Gobalancer is a distributed HTTP load-balancer, written in Go. Gobalancer uses a least-busy worker policy to route requests, and can re-assign workers on the fly based on the observed load.Check it out!
In this project, we explore the opportunity of using parallelism to speedup a common task : balancing load generated by many clients across worker machines. The main goal is to create a distributed load balancer that can scale linearly as more nodes are added, while maintaining a least-busy first routing policy.
Load balancing is a difficult but mostly solved problem. In the real world, companies either use hardware load balancers or software solutions. These days, boxes are getting fast enough that hardware solutions are getting less and less attractive, especially as more logic is pushed onto the load balancer. Common setups are :
A caching reverse proxy (Varnish) that serves static and cached assets, in front of a web server (often Nginx) that manages a pool of upstream app servers to render dynamic content. On itself, Nginx doesn’t have a very flexible load balancing mechanism. It’s mostly round robin, with the possibility of assigning weights to upstream servers, and setting conditions to determine when a server becomes unresponsive. As such, Nginx cannot handle elasticity, but it is possible to extend Nginx with embedded Lua scripts that could presumably be used to provide such a functionality.

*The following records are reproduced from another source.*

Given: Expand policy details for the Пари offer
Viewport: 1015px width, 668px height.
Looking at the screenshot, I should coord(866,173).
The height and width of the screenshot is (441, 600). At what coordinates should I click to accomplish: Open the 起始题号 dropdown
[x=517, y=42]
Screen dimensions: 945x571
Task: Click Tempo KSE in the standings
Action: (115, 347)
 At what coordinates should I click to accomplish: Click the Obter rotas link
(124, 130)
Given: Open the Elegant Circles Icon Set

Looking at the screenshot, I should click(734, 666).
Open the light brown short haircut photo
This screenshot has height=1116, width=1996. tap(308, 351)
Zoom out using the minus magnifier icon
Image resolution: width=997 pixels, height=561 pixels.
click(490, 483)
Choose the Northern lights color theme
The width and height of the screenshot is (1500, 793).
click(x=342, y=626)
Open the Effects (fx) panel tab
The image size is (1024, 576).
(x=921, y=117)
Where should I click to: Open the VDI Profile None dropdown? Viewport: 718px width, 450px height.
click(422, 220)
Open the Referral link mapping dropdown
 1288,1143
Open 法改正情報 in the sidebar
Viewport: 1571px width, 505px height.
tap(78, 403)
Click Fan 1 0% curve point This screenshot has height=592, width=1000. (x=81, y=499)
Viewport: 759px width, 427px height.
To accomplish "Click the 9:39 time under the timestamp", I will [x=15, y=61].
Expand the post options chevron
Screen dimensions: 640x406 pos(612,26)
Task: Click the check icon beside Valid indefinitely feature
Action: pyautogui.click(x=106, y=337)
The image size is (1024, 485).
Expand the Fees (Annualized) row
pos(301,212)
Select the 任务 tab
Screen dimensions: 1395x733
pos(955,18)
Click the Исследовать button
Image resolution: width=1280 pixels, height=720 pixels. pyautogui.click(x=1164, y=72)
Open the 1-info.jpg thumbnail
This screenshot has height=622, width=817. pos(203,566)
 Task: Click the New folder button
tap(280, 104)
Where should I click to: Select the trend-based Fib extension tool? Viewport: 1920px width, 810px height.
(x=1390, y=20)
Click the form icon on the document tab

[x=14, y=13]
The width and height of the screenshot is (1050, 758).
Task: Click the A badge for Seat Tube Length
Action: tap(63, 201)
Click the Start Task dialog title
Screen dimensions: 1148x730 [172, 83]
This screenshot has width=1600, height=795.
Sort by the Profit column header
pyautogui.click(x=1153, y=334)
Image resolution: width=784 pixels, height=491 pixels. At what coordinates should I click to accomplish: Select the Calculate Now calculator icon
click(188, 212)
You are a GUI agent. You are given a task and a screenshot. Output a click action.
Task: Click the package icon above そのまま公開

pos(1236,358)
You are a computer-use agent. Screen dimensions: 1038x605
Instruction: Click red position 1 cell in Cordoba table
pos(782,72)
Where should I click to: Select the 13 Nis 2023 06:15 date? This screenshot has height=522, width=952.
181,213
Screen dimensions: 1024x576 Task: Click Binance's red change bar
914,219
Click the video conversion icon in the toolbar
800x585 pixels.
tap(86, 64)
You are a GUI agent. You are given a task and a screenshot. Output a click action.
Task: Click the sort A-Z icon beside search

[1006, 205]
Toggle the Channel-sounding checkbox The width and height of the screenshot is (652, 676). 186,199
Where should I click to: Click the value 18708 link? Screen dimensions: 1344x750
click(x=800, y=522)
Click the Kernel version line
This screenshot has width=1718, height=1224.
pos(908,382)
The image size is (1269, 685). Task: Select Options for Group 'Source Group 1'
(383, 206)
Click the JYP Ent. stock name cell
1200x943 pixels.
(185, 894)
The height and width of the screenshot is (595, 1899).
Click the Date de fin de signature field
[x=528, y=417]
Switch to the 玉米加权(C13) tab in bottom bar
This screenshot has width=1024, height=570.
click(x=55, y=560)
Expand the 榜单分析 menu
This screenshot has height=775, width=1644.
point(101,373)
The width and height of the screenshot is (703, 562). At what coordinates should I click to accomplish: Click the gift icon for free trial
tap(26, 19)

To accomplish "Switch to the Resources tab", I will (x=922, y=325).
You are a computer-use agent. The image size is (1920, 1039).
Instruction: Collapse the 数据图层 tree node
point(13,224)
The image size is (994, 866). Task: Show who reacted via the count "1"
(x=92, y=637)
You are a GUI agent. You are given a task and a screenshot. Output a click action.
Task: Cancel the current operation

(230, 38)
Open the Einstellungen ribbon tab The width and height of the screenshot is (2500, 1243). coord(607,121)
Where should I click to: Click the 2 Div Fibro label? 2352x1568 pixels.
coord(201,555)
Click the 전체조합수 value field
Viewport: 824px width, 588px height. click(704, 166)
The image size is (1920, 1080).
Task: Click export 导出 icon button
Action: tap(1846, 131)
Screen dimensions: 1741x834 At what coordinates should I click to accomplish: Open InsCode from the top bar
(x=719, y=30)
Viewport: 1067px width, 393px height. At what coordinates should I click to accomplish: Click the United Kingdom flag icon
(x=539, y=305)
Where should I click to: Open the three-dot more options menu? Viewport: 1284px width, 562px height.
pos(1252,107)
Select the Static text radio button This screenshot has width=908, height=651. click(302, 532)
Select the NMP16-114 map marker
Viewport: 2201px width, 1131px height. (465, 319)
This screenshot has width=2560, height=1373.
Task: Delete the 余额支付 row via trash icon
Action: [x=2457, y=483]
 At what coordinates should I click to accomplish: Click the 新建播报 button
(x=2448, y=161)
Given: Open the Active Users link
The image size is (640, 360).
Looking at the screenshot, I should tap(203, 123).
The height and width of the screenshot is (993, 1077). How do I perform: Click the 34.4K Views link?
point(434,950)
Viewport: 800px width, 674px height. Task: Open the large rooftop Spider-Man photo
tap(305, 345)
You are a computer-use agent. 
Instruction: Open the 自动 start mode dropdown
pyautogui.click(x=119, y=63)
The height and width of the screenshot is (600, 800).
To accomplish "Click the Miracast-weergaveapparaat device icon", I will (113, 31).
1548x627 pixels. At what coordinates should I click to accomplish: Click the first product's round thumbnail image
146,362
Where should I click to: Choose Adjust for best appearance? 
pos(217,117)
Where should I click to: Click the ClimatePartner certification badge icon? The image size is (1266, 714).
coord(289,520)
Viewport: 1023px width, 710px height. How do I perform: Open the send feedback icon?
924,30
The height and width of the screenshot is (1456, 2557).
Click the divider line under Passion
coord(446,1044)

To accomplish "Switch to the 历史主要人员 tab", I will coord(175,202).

Using HAProxy, a software package specifically designed for load balancing. It offers very high performance (conditioned on the appropriate tuning of the underlying operating system), a wide variety of load balancing algorithms, SSL termination, TCP or HTTP load balancing … HAProxy is based on the event loop model, whereby a single very highly optimized loop is doing all the processing, on a single core. It is possible to run HAProxy in a multi-process fashion, but many functionalities are unavailable in this mode and additional cores are often used simply to deal with SSL. Out of the box, HAProxy does not provide any elasticity features. It’s up to the user to monitor statistics reported by HAProxy and use some other mechanism to scale in or out and update the HAProxy configuration.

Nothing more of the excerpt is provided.